In order to solve the technical problems, the invention adopts the following technical scheme: an old building layout modification method for ensuring that the earthquake-resistant performance of an old building reaches the standard when the old walls in the old building are all bearing and the layout modification needs to remove a part of the old walls without temporary support and improving the earthquake-resistant performance, the modification method comprising the following steps:

Step one: selecting one or more rooms in the middle of the old building, and marking the rooms as a middle strengthening area; the middle strengthening zone satisfies the following conditions:

Condition 1.1: the old wall of the periphery is enclosed to form a rectangular cylinder;

Condition 1.2: rooms outside the middle strengthening area are contacted with the middle strengthening area;

condition 1.3: all the positions of the middle strengthening area are in the lifting range of the tower crane or the automobile crane;

Step two: removing the roof of the middle strengthening area, and hanging required materials by the middle strengthening area in the subsequent construction of the interior of the building;

step three: strengthening the foundation of the middle strengthening area to ensure that the foundation is provided with a horizontal plate which is fixedly connected with the old wall and buried underground;

step four: a lintel is implanted above the old wall to be dismantled, the two ends of the lintel are provided with supporting columns, and then the old building layout is modified;

Step five: dark columns are planted in the old wall around the middle strengthening area, the dark columns are arranged at intervals around the middle strengthening area, and dark columns are arranged at two ends of each roof girder in subsequent construction;

Step six: constructing cast-in-situ slab walls on two sides of all old walls, wherein the cast-in-situ slab walls are reinforced concrete slab walls fixedly connected with the old walls into a whole, and the cast-in-situ slab walls around the middle strengthening area are fixedly connected with hidden columns into a whole;

Step seven: a roof girder is arranged above the middle strengthening area, is arranged at intervals along the long edge of the middle strengthening area, and two ends of the roof girder are fixedly connected with a dark column around the middle strengthening area; then, mounting roof sub-beams between the roof main beams, wherein the roof sub-beams and the roof main beams are fixedly connected into beam grids;

step eight: constructing an integrated rigid roof board on the beam grid, wherein the integrated rigid roof board is a reinforced concrete board which is connected with a hidden column at the periphery of a middle reinforced area and a cast-in-situ slab wall into a whole, and the structures at the top, the periphery and the bottom of the middle reinforced area enclose a rigid reinforced concrete box;

step nine: and installing a prestress plate fixedly connected with the integrated rigid roof plate in the roof around the middle strengthening area.

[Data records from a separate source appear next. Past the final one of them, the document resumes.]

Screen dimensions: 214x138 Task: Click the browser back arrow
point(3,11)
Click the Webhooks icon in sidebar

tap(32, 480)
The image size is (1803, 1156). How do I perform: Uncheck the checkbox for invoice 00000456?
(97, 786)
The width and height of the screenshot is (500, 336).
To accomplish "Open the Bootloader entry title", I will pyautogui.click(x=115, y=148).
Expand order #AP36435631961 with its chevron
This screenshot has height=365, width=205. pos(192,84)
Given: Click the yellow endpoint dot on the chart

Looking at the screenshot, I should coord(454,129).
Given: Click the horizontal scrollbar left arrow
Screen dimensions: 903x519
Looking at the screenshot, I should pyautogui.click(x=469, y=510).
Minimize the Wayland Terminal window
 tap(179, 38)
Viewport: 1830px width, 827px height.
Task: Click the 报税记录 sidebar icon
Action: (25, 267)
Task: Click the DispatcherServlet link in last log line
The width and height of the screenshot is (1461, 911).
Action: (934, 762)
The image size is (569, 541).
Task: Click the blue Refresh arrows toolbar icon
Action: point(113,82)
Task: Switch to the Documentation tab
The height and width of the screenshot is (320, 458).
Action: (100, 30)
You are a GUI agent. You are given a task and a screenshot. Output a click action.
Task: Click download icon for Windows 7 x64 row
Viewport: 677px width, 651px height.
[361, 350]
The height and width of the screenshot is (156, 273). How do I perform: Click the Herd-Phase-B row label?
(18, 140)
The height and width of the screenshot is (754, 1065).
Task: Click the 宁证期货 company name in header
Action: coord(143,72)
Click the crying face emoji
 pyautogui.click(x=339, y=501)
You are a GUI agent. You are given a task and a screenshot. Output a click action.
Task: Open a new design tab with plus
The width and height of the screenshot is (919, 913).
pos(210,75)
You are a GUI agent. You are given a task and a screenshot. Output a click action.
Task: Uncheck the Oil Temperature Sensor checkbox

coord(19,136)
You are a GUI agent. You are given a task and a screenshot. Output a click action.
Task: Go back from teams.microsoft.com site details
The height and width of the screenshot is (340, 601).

Further, in the third step, the foundation of the middle reinforcing area is reinforced in the following manner:

If the old wall at the periphery of the middle strengthening area is provided with a ground beam, the section of the ground beam is enlarged, the ground beam is provided with ground buried plates, the ground buried plates are arranged at intervals around the periphery of the middle strengthening area, and the dark columns in the fifth step are arranged above the ground buried plates;

if the old wall at the periphery of the middle strengthening area is not provided with a land girder, constructing a raft under the middle strengthening area.

In the fourth step, the lintel is a clamping beam which is arranged in pairs and clamped at the left side and the right side of the old wall to be dismantled; in the process of dismantling the old wall, the old wall between each pair of clamping beams is not reserved;

If constructional columns exist in the old walls at the two ends of the lintel, the constructional columns are taken as bearing columns, and the two ends of the lintel are fixedly connected to the constructional columns;

If no constructional column exists in the old walls at the two ends of the lintel, the bearing columns are newly constructed reinforced concrete columns, the bearing columns are arranged below the two ends of the paired clamping beams in pairs, one end of each pair of lintel is correspondingly provided with a pair of bearing columns, and hoops of each pair of bearing columns penetrate through the old walls to enable the bearing columns to be connected into a whole; the old wall between each pair of load-bearing columns is retained during the old wall removal process.

In the fifth step, the old columns are chiseled on the surfaces of the old columns to expose the reinforcing steel bars so as to be connected with the cast-in-situ slab wall, and the old columns at the two ends of the roof girder are detected and repaired so as to ensure that the bearing capacity meets the requirement of the roof girder.

In the step six, the cast-in-situ slab walls on the two sides of the old wall are connected into a whole through the wall penetrating connecting rod or the wall penetrating stirrup, and the pressure glue is injected into the wall hole penetrating the wall.

Further, the integrated rigid roof plate is a truss floor support plate, anchor rods anchored into the truss floor support plate are welded in the roof main beam and the roof secondary beam, and the anchor rods are arranged at intervals in a beam grid formed by the roof main beam and the roof secondary beam.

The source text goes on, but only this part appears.